Sahne bitince “Neden Türkiye’nin unuttuklarını ya da unutturulanlarını anlatmak istiyorsunuz?” diye sormuştum. Tomris Hanım “Türkiye‘de çoğunluk bir şeye cesaret etmediği için, kendileriyle yüzleşme ve kendilerini sınama hakkını, kendilerine vermediği için, biri çıkıp bir şeyler yapınca bu çok önemli zannediliyor. Oysa ben öyle bakmıyorum yaptığım işlere, yüreğimin ve aklımın götürdüğü meseleleri, karakterleri anlatmaya çalışıyorum. Son zamanlarda şunu çok duyuyorum, bir misyon üstlendiğim söyleniyor. Ben hayatta çok iddialı gibi görünen ama son derece mahcup ve iddiasız olmaya çalışan birisiyim. Yaptığım her iş, varlığımın, duruşumun bir sonucu. Bir şey yapmak için bir şey yapmıyorum. Olması gerektiği, hayatı, sanatı algılayışım böyle olduğu için bütün bu yaptıklarım bana çok doğal ve normal geliyor” demişti.
Anlattığı hikayelerle tanıdığı ve tanımadığı sayısız insanın hayatına dokundu. Lakin bir de sinema camiasına kazandırdı isimlerler var ki, say say bitmez: Tuba Büyüküstün, Beren Saat, Bülent İnal, Nejat İşler, Ahu Türkpençe, Özgü Namal, Begüm Birgören, Berk Hakman, Onur Saylak, Cansel Elçin, Selma Ergeç, Günay Karacaoğlu, Gerçek Sağlar…
Geçen mart ayında SİYAD olarak kendisine Onur Ödülü verdik. Hastaydı ama çıkıp geldi törene. Ödül konuşmasında “Bu toprakların hikayelerini anlatmaya çabaladım” demişti.
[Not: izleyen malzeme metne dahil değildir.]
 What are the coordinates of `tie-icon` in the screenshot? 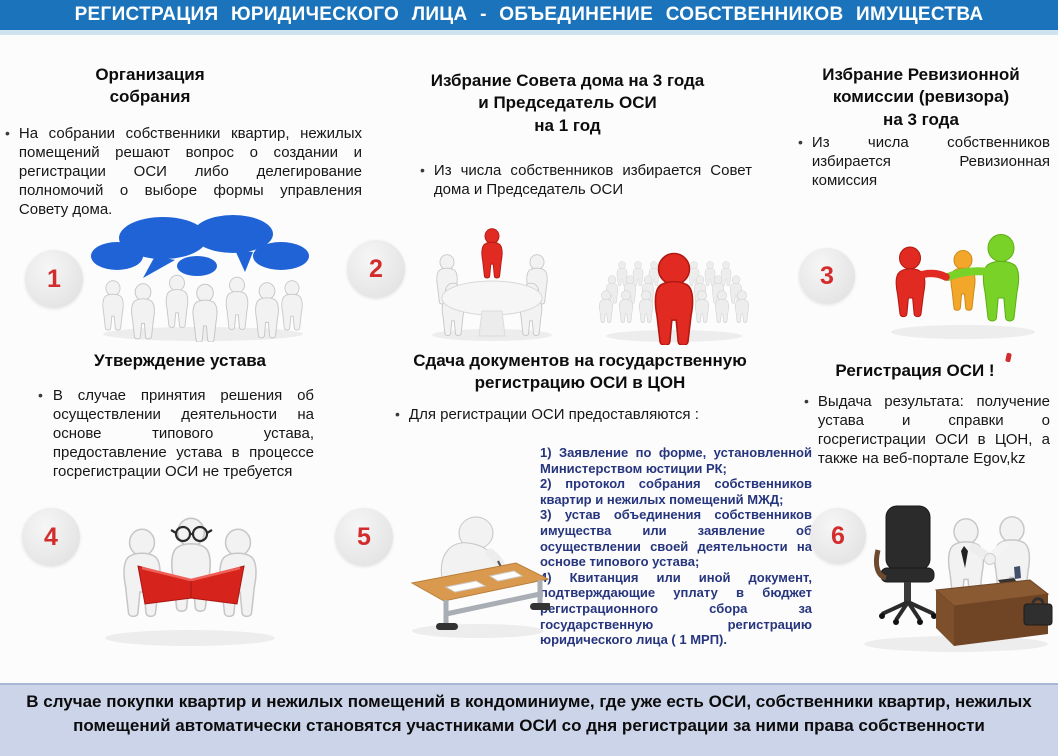 It's located at (964, 557).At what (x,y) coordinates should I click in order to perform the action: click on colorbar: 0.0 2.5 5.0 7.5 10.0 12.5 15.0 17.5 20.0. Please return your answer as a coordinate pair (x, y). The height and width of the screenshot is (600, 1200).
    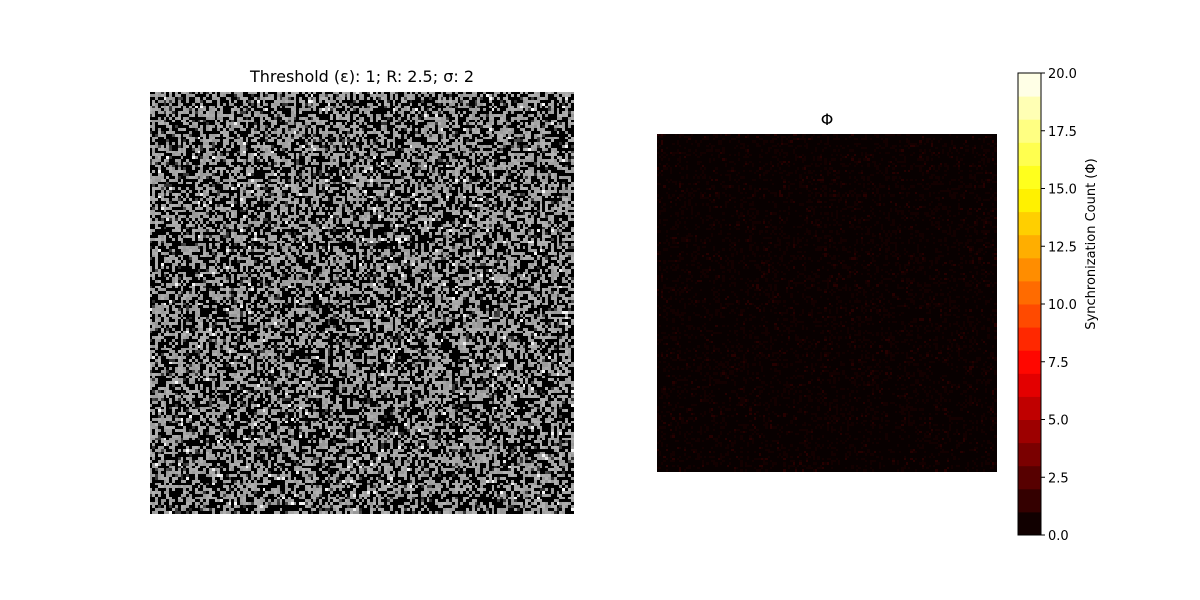
    Looking at the image, I should click on (1047, 306).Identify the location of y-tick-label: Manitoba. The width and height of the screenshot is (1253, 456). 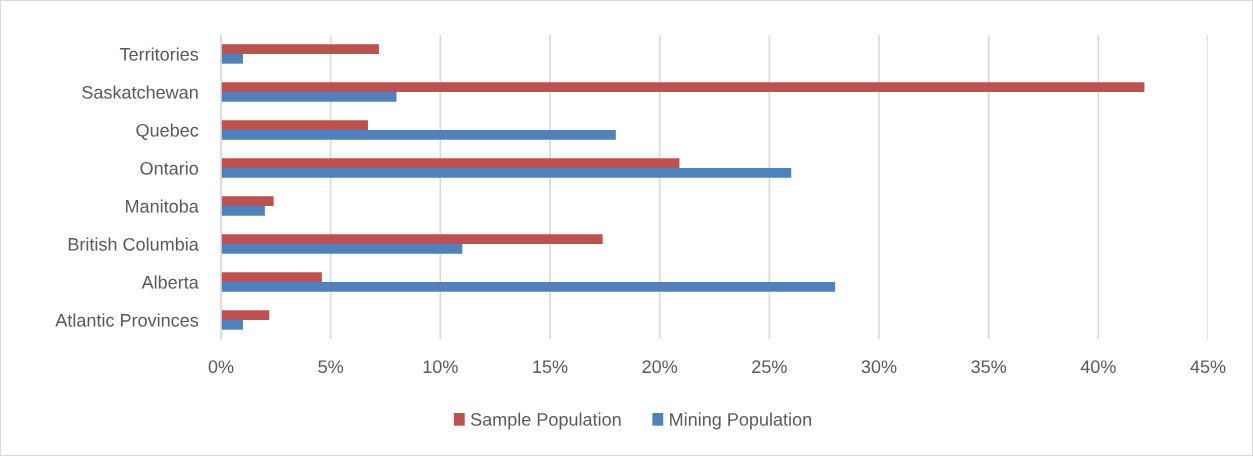
(162, 206).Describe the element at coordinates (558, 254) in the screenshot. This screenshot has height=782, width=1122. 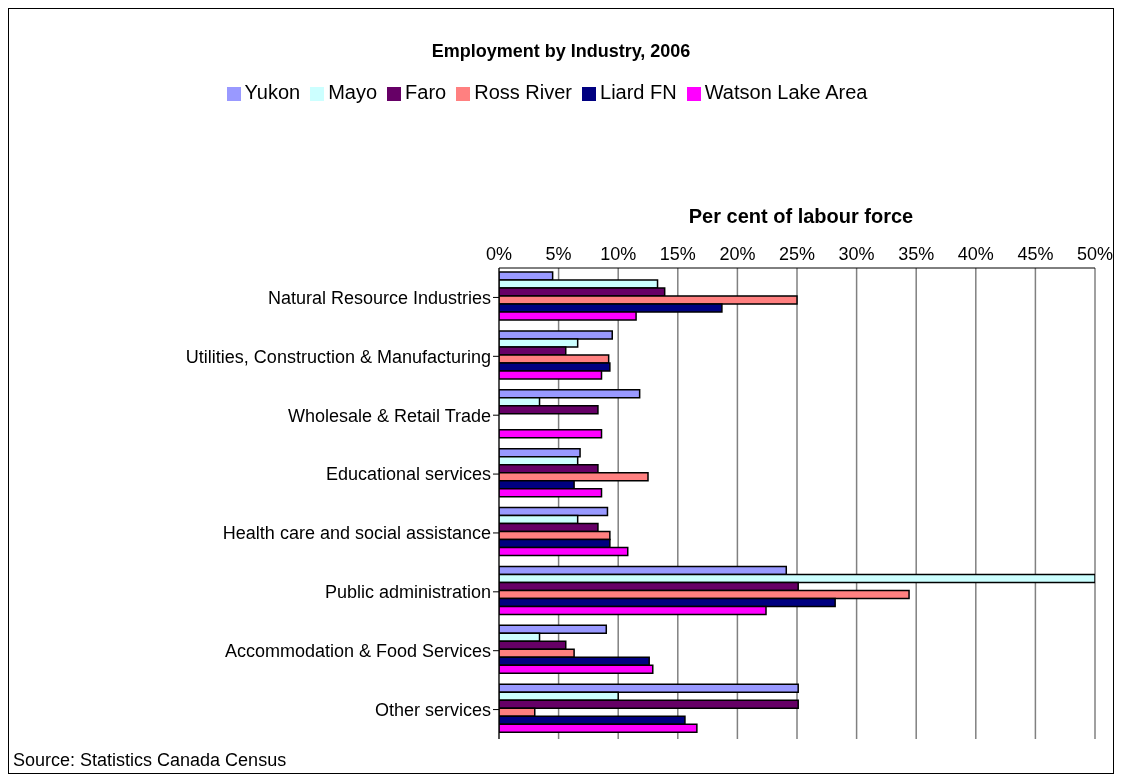
I see `x-tick-label: 5%` at that location.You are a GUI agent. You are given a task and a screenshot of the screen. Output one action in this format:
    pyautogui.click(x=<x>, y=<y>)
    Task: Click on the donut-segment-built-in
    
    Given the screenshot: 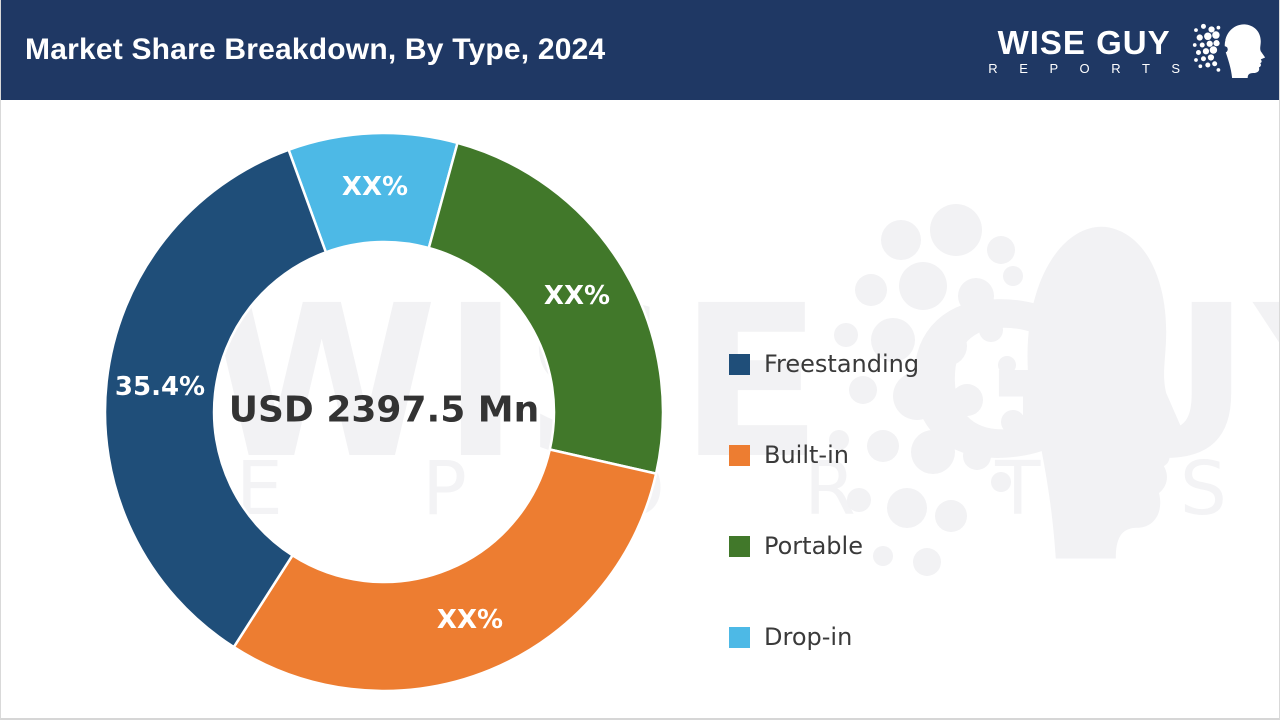 What is the action you would take?
    pyautogui.click(x=445, y=570)
    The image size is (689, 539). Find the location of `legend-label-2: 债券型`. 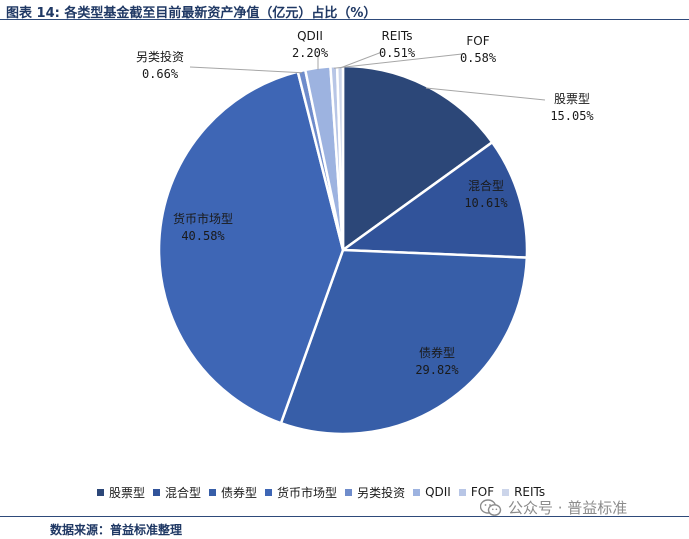

legend-label-2: 债券型 is located at coordinates (240, 492).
Çabalamak ne demek anlattı da, filmleri ve dizileriyle resmi tarihin karanlığında kalanların hikayesini vicdanlı bir bir bakışla anlattı hem de.
Hastalandığında oğluna, “Bana bir şey olursa, üzülme! Çünkü çok güzel bir hayat yaşadım, hayatım boyunca da sadece istediğim şeyleri yaptım!” demiş. Üzüldük Tomris Hanım hem de çok, çünkü şimdi bu memlekette kim anlatacak karanlıkta kalanların hikayesini!
🔴 Tomris Giritlioğlu için yarın (24 Eylül) İstanbul Devlet Tiyatrosu Torun Center’da saat 11.00’de bir anma töreni düzenlenecek. Törenin ardından Teşvikiye Camisi’nde ikindi namazı sonrası kılınacak cenaze namazı sonrası Giritlioğlu’nun naaşı Antakya’ya yolcu edilecek. 25 Eylül Çarşamba günü de Giritlioğlu Antakya Asri Mesarlığı’nda toprağa verilecek.